-- ASSIGNED TASK --
Print the items below starting at the line containing "Locate an element on the screen. The" and ending after the line containing "center [68, 316].", with every line kept identical.

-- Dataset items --
= Beginning of Section =

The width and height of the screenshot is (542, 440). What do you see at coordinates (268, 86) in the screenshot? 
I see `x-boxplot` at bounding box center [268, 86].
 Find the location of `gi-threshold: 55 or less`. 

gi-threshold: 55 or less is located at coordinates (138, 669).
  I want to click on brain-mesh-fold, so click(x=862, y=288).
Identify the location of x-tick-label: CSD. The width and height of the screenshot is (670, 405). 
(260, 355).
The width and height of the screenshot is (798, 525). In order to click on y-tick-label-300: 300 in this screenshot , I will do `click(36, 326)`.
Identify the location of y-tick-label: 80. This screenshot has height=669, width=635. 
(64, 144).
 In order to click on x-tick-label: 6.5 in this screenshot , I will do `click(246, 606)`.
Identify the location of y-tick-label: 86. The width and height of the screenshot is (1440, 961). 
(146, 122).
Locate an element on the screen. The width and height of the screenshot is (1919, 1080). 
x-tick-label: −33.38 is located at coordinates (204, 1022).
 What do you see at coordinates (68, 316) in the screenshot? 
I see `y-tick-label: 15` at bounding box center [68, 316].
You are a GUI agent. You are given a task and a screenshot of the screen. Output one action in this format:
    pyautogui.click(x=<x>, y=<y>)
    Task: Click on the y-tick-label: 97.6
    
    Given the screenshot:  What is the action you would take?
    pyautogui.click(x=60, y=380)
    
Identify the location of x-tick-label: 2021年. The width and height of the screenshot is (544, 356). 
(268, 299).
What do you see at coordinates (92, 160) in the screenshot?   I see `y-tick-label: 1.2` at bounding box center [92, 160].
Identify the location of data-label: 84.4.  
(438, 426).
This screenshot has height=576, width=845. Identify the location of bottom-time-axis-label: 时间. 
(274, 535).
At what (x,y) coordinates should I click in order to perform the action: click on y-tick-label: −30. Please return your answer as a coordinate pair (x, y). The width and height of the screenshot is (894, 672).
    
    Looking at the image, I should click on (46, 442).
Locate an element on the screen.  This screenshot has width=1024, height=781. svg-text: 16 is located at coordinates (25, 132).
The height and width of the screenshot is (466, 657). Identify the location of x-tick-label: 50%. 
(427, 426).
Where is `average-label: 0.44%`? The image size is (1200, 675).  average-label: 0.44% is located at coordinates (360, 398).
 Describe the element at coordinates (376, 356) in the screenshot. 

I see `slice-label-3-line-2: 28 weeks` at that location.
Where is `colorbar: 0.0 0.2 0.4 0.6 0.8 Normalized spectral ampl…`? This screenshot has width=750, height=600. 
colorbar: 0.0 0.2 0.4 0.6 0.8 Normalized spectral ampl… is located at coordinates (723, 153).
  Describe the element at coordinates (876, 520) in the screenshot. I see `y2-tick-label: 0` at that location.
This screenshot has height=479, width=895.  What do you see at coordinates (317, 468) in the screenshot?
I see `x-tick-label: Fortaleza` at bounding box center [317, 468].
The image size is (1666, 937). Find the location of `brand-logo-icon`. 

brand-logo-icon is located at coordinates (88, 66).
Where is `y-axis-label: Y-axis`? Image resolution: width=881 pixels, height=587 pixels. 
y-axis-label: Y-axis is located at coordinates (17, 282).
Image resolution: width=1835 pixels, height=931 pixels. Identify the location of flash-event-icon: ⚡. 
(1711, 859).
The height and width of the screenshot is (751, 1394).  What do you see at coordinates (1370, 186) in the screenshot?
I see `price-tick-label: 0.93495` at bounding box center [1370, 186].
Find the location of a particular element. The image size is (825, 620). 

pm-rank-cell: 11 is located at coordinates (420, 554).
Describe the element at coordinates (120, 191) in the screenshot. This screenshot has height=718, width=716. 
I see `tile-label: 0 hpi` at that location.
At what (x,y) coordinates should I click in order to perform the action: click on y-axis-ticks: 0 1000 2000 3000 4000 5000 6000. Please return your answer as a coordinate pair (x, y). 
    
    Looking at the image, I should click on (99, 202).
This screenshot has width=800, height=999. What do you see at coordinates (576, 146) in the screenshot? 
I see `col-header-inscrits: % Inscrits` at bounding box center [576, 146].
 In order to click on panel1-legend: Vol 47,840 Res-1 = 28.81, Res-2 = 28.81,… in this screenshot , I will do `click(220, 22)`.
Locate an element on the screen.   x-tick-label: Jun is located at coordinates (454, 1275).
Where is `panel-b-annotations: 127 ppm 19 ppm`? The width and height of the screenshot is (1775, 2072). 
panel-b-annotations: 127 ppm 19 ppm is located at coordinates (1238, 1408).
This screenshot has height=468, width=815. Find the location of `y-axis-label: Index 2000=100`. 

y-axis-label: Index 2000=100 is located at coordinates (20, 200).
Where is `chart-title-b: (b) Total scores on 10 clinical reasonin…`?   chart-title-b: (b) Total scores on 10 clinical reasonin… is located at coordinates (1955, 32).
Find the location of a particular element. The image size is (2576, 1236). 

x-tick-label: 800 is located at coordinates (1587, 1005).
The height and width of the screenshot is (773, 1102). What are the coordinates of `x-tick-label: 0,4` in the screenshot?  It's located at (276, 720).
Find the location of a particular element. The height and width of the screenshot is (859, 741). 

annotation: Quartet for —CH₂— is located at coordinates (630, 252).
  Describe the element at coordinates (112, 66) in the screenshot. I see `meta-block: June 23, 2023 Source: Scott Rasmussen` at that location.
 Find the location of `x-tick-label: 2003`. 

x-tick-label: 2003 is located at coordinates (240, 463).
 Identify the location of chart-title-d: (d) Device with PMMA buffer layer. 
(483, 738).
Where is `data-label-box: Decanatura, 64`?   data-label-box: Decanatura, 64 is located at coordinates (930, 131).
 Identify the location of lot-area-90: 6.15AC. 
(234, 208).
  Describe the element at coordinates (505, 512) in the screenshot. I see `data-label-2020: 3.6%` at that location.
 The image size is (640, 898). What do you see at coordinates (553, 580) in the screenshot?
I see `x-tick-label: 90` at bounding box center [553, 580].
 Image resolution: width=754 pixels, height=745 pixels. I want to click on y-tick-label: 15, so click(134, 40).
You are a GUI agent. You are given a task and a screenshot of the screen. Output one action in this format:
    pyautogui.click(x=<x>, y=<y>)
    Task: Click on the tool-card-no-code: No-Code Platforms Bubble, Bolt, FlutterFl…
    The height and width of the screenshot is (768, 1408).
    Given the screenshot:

= End of Section =

-- TASK RESPONSE --
Locate an element on the screen. The width and height of the screenshot is (1919, 1080). 
x-tick-label: −33.38 is located at coordinates (204, 1022).
 What do you see at coordinates (68, 316) in the screenshot? 
I see `y-tick-label: 15` at bounding box center [68, 316].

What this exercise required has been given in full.